Profunda femoris artery aneurysms (PFAAs), which comprise true profunda femoris artery aneurysms (TPFAAs) and profunda femoris artery pseudoaneuryms (PFA PSAs), are rare but clinically significant diseases of the peripheral arterial vasculature. Our aim is to describe our institution's 15-year experience with PFAAs (TPFAAs and PFA PSAs) to provide insight into patient characteristics, diagnostic imaging modalities, and surgical interventions that contribute to clinically important outcomes in patients with PFAAs. We conducted a retrospective study at our institution using our radiology database. We identified six patients with PFA PSAs and four patients with TPFAAs. The clinical presentation of PFA PSAs included a triad of thigh pain, bleeding, and unexplained anemia. There was variety in the aetiologies of PFA PSAs, arising from catheterizations, upper thigh fractures, anastomotic complications, or unknown causes. Most patients with PFA PSAs had hypertension and coronary artery disease, and half of our cohort had peripheral vascular disease.
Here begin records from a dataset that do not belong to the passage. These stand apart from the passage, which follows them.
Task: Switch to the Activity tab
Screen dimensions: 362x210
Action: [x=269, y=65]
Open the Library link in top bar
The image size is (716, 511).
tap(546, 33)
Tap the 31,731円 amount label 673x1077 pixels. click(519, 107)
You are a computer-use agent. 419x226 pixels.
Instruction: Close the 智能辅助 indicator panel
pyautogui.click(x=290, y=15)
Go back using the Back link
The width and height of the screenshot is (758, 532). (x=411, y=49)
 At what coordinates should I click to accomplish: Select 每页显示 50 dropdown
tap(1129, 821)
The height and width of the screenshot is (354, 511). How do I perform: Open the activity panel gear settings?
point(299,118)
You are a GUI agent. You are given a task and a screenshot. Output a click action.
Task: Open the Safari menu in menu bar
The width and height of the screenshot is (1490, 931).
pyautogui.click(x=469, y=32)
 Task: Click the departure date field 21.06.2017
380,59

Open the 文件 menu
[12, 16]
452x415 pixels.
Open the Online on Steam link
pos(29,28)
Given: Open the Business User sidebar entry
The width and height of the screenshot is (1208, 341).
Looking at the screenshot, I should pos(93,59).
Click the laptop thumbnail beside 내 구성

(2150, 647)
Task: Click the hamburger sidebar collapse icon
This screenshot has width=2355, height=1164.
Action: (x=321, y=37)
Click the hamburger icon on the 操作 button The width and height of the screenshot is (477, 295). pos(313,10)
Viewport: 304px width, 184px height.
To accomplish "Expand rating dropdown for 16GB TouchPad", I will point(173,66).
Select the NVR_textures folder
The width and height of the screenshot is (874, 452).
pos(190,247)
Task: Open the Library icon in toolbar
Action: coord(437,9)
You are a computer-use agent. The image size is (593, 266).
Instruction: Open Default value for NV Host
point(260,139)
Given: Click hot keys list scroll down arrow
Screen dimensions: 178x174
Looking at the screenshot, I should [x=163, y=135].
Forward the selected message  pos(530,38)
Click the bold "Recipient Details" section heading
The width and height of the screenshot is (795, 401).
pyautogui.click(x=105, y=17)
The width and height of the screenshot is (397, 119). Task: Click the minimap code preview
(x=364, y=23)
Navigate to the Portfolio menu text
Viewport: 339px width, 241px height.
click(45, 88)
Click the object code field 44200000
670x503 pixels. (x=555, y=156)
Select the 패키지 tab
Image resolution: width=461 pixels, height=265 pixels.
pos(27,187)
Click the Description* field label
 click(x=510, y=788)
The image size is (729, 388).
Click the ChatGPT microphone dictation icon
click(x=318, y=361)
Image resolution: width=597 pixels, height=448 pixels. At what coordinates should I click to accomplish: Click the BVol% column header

All patients were imaged with duplex ultrasonography (DUS) or computed tomography (CT), the latter being more accurate. All patients with PFA PSAs underwent endovascular treatment, including glue, thrombin, or coil embolization as well as stent-graft insertions. All TPFAAs presented to our center were small and incidentally discovered, explaining the conservative management of our TPFAAs. Two of the four TPFAAs were idiopathic in nature, while one was attributed to post-stenotic dilatation, and another was found in a patient with Ehlers Danlos Syndrome. There was an association between TPFAAs and multiple synchronous or asynchronous aneurysms. Pseudoaneurysms of the PFA are mostly iatrogenic in nature and can present with the triad of thigh swelling, bleeding, and unexplained anemia. If the clinical picture is suggestive of a PFA PSA but DUS does not detect a pseudoaneurysm, CT may be added as a more accurate imaging modality. Endovascular embolization is used in smaller pseudoaneurysms and in poor surgical candidates. Multiple glue, coil, or thrombin injections may be required to fully thrombose the pseudoaneurysm sac. True aneurysms of the PFA are associated with synchronous/asynchronous aneurysms and small TPFAAs should be carefully monitored, as there is a risk of enlargement and rupture.